Il s’agit là d’un scénario écrit à l’avance. Si le procès avait eu lieu, ce n’est pas seulement Ömer Güney qui aurait été jugé, mais, dans le même temps, l’Etat turc et son MIT. C’est cela qu’on a voulu empêcher et qui a finalement été empêché. Ömer Güney était un pion. En éliminant ce pion, on a mis l’Etat turc à l’abri.

Les autorités françaises sont responsables de cette situation.

Nous, les familles des victimes, poursuivrons notre combat pour la vérité et la justice. Ces assassinats ne sont pas le fait d’une seule personne. Leurs commanditaires doivent également être identifiés et jugés. Un accusé a été éliminé, mais sa mort ne doit pas entraîner la clôture du dossier, elle ne doit pas permettre à l’Etat turc d’échapper à la justice. Nous appelons toutes les personnes attachées à la justice et à la vérité à nous soutenir dans notre combat.

17.12.2016

Metin Cansız, frère de Sakine Cansız
Hasan Doğan, père de Fidan Doğan
Cumali Şaylemez, père de Leyla Şaylemez

Communiqué des avocats

L’assassin présumé des trois femmes kurdes à Paris en 2013 est mort. Les commanditaires de ces assassinats sont libres et toujours vivants : ils sont au pouvoir en Turquie !
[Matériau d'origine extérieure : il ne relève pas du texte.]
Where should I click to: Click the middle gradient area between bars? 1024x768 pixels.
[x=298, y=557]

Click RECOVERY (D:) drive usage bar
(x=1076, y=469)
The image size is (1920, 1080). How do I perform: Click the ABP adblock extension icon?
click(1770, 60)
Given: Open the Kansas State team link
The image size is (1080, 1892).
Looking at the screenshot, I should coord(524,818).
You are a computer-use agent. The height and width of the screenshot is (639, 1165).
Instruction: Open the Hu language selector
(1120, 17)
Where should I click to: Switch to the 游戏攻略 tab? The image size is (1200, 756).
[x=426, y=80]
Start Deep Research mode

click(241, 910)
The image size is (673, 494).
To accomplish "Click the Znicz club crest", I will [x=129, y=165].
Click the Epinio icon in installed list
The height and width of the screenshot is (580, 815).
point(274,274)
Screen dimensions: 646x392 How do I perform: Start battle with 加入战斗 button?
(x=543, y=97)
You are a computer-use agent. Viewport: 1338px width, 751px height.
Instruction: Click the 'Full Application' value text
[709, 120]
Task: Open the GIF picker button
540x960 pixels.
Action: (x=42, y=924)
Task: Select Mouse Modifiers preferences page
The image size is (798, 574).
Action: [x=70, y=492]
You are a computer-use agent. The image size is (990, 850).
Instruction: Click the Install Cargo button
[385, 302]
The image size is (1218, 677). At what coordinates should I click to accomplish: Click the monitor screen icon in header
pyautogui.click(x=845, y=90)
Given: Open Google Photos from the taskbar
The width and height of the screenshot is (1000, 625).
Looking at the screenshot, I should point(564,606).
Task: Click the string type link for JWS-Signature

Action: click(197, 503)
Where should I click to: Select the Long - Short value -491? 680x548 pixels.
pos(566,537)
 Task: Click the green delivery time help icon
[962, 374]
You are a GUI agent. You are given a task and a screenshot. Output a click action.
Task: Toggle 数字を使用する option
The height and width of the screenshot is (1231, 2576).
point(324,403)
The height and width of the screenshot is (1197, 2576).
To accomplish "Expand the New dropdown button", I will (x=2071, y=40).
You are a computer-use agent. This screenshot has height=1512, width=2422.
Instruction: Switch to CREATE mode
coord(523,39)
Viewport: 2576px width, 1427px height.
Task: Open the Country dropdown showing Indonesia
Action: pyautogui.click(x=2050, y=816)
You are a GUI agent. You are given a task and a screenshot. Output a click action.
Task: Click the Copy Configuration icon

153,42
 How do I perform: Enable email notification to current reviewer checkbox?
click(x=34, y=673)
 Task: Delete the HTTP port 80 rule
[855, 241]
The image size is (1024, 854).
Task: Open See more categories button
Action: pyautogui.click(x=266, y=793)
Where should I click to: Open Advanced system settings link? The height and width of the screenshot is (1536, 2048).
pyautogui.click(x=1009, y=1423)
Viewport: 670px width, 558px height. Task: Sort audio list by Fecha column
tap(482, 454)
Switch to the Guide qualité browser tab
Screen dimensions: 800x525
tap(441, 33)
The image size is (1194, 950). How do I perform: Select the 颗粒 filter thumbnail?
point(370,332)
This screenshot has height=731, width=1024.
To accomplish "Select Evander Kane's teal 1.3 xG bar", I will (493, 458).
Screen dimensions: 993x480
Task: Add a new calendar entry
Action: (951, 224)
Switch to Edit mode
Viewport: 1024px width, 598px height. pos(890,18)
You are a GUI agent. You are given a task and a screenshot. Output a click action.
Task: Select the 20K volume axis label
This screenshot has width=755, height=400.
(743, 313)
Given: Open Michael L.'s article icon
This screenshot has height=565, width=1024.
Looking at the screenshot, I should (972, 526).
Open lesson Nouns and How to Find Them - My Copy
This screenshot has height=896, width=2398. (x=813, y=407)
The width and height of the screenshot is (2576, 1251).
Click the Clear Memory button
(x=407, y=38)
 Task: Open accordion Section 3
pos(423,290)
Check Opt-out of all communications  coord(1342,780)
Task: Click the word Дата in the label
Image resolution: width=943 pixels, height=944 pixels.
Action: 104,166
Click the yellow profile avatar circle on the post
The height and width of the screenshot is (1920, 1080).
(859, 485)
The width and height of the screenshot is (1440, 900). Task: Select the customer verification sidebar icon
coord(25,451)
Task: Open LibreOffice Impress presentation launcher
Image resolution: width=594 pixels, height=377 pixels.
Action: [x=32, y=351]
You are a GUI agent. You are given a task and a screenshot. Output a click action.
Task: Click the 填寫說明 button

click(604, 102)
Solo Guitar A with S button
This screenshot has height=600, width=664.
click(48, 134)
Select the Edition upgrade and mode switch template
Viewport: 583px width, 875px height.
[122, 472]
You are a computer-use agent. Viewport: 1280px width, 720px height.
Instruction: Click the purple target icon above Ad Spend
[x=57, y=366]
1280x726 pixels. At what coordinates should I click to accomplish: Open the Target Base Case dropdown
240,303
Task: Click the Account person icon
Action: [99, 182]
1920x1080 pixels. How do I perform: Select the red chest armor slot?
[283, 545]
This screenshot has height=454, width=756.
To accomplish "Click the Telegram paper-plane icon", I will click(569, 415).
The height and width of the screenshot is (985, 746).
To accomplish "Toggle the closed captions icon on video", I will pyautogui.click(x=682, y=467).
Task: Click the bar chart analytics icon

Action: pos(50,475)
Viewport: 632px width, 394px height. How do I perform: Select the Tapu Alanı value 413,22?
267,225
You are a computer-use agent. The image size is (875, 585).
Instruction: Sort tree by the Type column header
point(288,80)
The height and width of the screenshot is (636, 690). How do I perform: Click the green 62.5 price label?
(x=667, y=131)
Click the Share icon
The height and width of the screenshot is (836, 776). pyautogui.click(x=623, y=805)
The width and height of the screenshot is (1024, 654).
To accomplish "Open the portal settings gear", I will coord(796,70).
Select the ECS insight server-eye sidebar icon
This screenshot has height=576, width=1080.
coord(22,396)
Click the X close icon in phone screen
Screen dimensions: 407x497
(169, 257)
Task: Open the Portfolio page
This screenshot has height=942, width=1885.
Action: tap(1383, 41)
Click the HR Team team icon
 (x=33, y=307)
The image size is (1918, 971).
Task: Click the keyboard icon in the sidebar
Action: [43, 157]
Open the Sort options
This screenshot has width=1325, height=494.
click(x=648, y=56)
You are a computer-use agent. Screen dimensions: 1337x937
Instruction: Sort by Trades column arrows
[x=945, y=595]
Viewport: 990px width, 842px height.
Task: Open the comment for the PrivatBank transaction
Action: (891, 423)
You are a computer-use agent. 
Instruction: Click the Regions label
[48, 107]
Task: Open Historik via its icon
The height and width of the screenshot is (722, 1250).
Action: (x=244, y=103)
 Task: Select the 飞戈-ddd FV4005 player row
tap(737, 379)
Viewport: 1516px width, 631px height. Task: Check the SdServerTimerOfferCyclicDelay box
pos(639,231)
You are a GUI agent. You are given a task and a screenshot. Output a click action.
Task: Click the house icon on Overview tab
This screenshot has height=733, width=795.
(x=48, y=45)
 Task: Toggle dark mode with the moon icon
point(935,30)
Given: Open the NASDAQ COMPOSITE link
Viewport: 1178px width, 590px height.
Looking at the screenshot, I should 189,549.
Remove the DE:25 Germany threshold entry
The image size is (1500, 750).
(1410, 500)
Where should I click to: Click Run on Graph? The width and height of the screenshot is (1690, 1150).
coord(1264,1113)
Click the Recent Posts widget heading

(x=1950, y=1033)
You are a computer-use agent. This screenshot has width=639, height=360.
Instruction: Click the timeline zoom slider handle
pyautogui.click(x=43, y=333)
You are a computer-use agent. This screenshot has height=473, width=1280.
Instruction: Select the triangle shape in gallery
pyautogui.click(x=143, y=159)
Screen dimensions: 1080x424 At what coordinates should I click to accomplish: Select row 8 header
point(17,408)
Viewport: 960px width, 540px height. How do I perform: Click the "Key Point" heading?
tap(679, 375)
Omer Güney, l’assassin présumé des trois femmes kurdes tuées à Paris en janvier 2013, vient de mourir dans un hôpital parisien. Atteint d’une tumeur au cerveau depuis de nombreuses années, il était détenu depuis le 22 janvier 2013.

Son procès devait se tenir devant la Cour d’Assises de Paris du 23 janvier au 24 février 2017.

Avec un travail rigoureux, sérieux et rapide, tant des policiers de la Brigade criminelle que du magistrat instructeur, qui a réussi à boucler ce volumineux dossier en seulement deux ans et demi d’instruction, tout avait été fait pour que ce procès se déroule rapidement.

Le pouvoir politique, à travers son Parquet, a alors repris la main sur ce dossier, pour le laisser s’enliser dans les méandres de la justice routinière.

Deux ans et demi d’enquête et d’instruction…mais dix-huit mois pour trouver une date d’audience. Cette mort, bien opportune, soulage un certain nombre de personnes :

  • soulagement pour le pouvoir politique français, enfin débarrassé d’un dossier politiquement bien encombrant ;
  • soulagement pour les services de renseignements français qui ont laissé se dérouler ces crimes sur notre territoire, et qui ont préféré leurs relations avec leurs homologues du MIT (services secrets turcs) ;
  • soulagement pour le pouvoir turc et ses dirigeants, débarrassé d’une audience publique qui aurait dévoilé publiquement les liens entre l’assassin, les services secrets turcs et le pouvoir turc.

Mais colère des familles des victimes, privées d’un procès public qu’elles attendaient depuis près de quatre années, familles, qui elles, espéraient en la justice française.

Et consternation de voir qu’une fois de plus, la France n’est toujours pas capable de juger un crime politique commis sur le territoire français par des services secrets étrangers.

Sylvie Boitel – Antoine Comte – Virginie Dusen – Jan Fermon – Jean-Louis Malterre, avocats

A la mémoire de notre amie Rojbîn.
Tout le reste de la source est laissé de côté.